The issuance of debt to top-up coffers means that “money will move out of cash and risk assets into US government bonds, especially as yields on these instruments rise to offset the increase in supply,” Acheson wrote, adding that this could be unfavorable for bitcoin and gold as both tend to fall in price when yields are rising.
Bitcoin’s 2024 halving cycle
As the market remains uncertain amidst the ongoing debt ceiling discussions, Tapscott from Ninepoint Partners proposed that investors will soon shift their focus towards BTC's 2024 halving cycle, which historically "typically precedes a bull market in crypto."
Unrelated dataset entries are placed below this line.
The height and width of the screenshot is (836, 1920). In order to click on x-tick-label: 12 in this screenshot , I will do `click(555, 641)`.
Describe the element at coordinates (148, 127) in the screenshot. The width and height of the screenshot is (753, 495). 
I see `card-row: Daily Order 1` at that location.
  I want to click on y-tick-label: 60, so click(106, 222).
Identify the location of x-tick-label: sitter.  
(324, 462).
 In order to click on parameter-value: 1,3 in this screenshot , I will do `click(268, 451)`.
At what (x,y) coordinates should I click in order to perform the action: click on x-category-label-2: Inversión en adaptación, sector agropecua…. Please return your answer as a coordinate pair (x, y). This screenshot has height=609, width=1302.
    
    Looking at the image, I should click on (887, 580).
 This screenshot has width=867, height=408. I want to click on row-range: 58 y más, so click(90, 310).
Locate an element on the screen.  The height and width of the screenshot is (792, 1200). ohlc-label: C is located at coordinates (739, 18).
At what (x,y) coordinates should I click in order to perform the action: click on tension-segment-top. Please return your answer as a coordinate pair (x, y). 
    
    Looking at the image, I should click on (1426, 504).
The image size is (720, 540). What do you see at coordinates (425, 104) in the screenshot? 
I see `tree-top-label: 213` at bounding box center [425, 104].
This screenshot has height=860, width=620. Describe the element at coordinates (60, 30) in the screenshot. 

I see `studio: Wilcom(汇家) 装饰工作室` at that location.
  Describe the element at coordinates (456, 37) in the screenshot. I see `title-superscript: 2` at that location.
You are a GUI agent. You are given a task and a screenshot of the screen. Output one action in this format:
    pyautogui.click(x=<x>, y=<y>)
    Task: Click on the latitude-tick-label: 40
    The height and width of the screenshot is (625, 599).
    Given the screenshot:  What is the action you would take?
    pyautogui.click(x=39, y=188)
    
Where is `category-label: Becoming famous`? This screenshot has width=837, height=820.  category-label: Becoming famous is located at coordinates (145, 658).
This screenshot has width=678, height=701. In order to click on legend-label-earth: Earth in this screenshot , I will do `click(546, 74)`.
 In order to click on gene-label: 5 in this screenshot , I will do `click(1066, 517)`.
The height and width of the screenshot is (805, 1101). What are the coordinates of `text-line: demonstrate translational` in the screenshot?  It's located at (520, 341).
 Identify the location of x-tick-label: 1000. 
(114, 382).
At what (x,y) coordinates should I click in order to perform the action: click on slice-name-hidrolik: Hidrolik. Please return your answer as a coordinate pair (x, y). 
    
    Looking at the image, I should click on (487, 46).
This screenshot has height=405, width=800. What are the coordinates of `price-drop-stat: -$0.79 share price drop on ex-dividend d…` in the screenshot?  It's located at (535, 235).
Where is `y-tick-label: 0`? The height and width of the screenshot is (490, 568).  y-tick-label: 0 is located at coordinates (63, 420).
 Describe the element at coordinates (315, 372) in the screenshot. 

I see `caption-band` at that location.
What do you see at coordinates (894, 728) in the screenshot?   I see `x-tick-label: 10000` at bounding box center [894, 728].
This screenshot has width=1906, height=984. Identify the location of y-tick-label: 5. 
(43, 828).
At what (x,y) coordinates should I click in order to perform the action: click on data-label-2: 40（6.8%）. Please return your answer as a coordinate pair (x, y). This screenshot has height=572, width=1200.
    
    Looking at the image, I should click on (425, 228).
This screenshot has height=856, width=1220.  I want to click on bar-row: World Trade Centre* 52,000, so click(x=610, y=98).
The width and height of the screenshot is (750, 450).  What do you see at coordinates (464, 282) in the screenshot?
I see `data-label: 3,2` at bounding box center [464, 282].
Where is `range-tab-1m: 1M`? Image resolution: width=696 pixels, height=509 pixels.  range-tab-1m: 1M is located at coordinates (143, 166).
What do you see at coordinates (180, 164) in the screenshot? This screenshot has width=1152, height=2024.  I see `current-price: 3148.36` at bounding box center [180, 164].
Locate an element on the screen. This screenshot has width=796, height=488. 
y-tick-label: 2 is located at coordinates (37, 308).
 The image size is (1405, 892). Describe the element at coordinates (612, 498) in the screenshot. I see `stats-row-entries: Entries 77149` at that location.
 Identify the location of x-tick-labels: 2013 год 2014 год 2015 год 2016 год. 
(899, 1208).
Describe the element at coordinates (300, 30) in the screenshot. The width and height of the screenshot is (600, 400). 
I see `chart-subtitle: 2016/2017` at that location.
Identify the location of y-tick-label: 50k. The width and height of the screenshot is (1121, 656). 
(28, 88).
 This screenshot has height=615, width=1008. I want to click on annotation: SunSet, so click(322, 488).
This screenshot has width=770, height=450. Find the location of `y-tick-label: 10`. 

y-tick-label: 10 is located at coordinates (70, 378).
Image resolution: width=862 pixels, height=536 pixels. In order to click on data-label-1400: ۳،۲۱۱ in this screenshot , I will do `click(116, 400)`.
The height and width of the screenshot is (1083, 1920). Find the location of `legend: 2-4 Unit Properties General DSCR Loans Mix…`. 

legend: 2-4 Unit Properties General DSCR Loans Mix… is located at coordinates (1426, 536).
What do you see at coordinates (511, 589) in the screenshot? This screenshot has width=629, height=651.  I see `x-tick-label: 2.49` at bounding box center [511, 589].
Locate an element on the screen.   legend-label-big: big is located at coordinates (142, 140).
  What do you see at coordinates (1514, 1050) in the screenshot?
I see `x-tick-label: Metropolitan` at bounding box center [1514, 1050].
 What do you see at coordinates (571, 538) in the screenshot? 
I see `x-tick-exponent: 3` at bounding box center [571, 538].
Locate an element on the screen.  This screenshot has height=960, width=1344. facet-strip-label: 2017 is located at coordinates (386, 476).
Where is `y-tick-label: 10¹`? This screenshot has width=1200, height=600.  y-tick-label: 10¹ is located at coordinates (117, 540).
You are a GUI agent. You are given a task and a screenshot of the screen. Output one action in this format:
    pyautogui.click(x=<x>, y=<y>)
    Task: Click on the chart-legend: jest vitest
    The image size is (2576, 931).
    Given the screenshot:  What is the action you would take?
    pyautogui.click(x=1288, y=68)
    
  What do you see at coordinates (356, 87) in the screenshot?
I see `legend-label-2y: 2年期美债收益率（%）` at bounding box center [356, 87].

According to an email from Sami Kassab, a Messari Research Analyst, shared with CoinDesk, a clear pattern emerges when analyzing the price charts of the last three bitcoin halvings in 2012, 2016, and 2020. Kassab pointed out that "it becomes apparent that bitcoin has consistently entered a bull market within 12-18 months prior to each halving event."
Kassab noted that the recent price movements of BTC seem to align with these previous cycles, indicating that "the pattern is still holding." Nevertheless, he cautioned that past performance does not guarantee future outcomes.
According to Charlie Morris, the chief investment officer at ByteTree Asset Management, the full impact of the halving is likely not reflected in the current price. He explained to CoinDesk that "miner selling pressure literally halves next April which is buoyant. Moreover, the 4-year cycle normally sees bitcoin end the cycle above the average price for that cycle."